Whatever appears in the listing, return all of it exactly.

┄┄┄┄┄┄

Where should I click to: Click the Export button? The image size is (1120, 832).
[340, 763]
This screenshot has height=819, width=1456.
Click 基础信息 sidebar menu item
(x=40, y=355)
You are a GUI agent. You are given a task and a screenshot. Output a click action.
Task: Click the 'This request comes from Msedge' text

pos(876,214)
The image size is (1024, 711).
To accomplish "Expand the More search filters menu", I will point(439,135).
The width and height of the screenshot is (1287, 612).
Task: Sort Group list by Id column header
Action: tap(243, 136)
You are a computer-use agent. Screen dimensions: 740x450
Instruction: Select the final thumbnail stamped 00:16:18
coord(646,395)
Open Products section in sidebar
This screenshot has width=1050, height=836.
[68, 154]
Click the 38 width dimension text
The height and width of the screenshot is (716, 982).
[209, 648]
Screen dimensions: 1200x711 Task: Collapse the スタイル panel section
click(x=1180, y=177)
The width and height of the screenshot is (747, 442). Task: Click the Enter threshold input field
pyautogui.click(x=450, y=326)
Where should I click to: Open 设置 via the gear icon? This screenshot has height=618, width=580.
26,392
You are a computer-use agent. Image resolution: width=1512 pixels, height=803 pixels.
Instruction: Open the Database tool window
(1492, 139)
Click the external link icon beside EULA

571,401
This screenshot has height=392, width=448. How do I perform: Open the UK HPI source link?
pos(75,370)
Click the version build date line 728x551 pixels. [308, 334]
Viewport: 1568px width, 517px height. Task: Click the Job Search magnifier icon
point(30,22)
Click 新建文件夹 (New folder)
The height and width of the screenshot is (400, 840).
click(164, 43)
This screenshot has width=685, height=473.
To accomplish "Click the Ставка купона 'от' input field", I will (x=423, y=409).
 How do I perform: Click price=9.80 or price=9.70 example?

┄┄┄┄┄┄

**Answer box**
Where should I click to: Click the Export button? The image size is (1120, 832).
[340, 763]
This screenshot has height=819, width=1456.
Click 基础信息 sidebar menu item
(x=40, y=355)
You are a GUI agent. You are given a task and a screenshot. Output a click action.
Task: Click the 'This request comes from Msedge' text

pos(876,214)
The image size is (1024, 711).
To accomplish "Expand the More search filters menu", I will point(439,135).
The width and height of the screenshot is (1287, 612).
Task: Sort Group list by Id column header
Action: tap(243, 136)
You are a computer-use agent. Screen dimensions: 740x450
Instruction: Select the final thumbnail stamped 00:16:18
coord(646,395)
Open Products section in sidebar
This screenshot has width=1050, height=836.
[68, 154]
Click the 38 width dimension text
The height and width of the screenshot is (716, 982).
[209, 648]
Screen dimensions: 1200x711 Task: Collapse the スタイル panel section
click(x=1180, y=177)
The width and height of the screenshot is (747, 442). Task: Click the Enter threshold input field
pyautogui.click(x=450, y=326)
Where should I click to: Open 设置 via the gear icon? This screenshot has height=618, width=580.
26,392
You are a computer-use agent. Image resolution: width=1512 pixels, height=803 pixels.
Instruction: Open the Database tool window
(1492, 139)
Click the external link icon beside EULA

571,401
This screenshot has height=392, width=448. How do I perform: Open the UK HPI source link?
pos(75,370)
Click the version build date line 728x551 pixels. [308, 334]
Viewport: 1568px width, 517px height. Task: Click the Job Search magnifier icon
point(30,22)
Click 新建文件夹 (New folder)
The height and width of the screenshot is (400, 840).
click(164, 43)
This screenshot has width=685, height=473.
To accomplish "Click the Ставка купона 'от' input field", I will (x=423, y=409).
 How do I perform: Click price=9.80 or price=9.70 example?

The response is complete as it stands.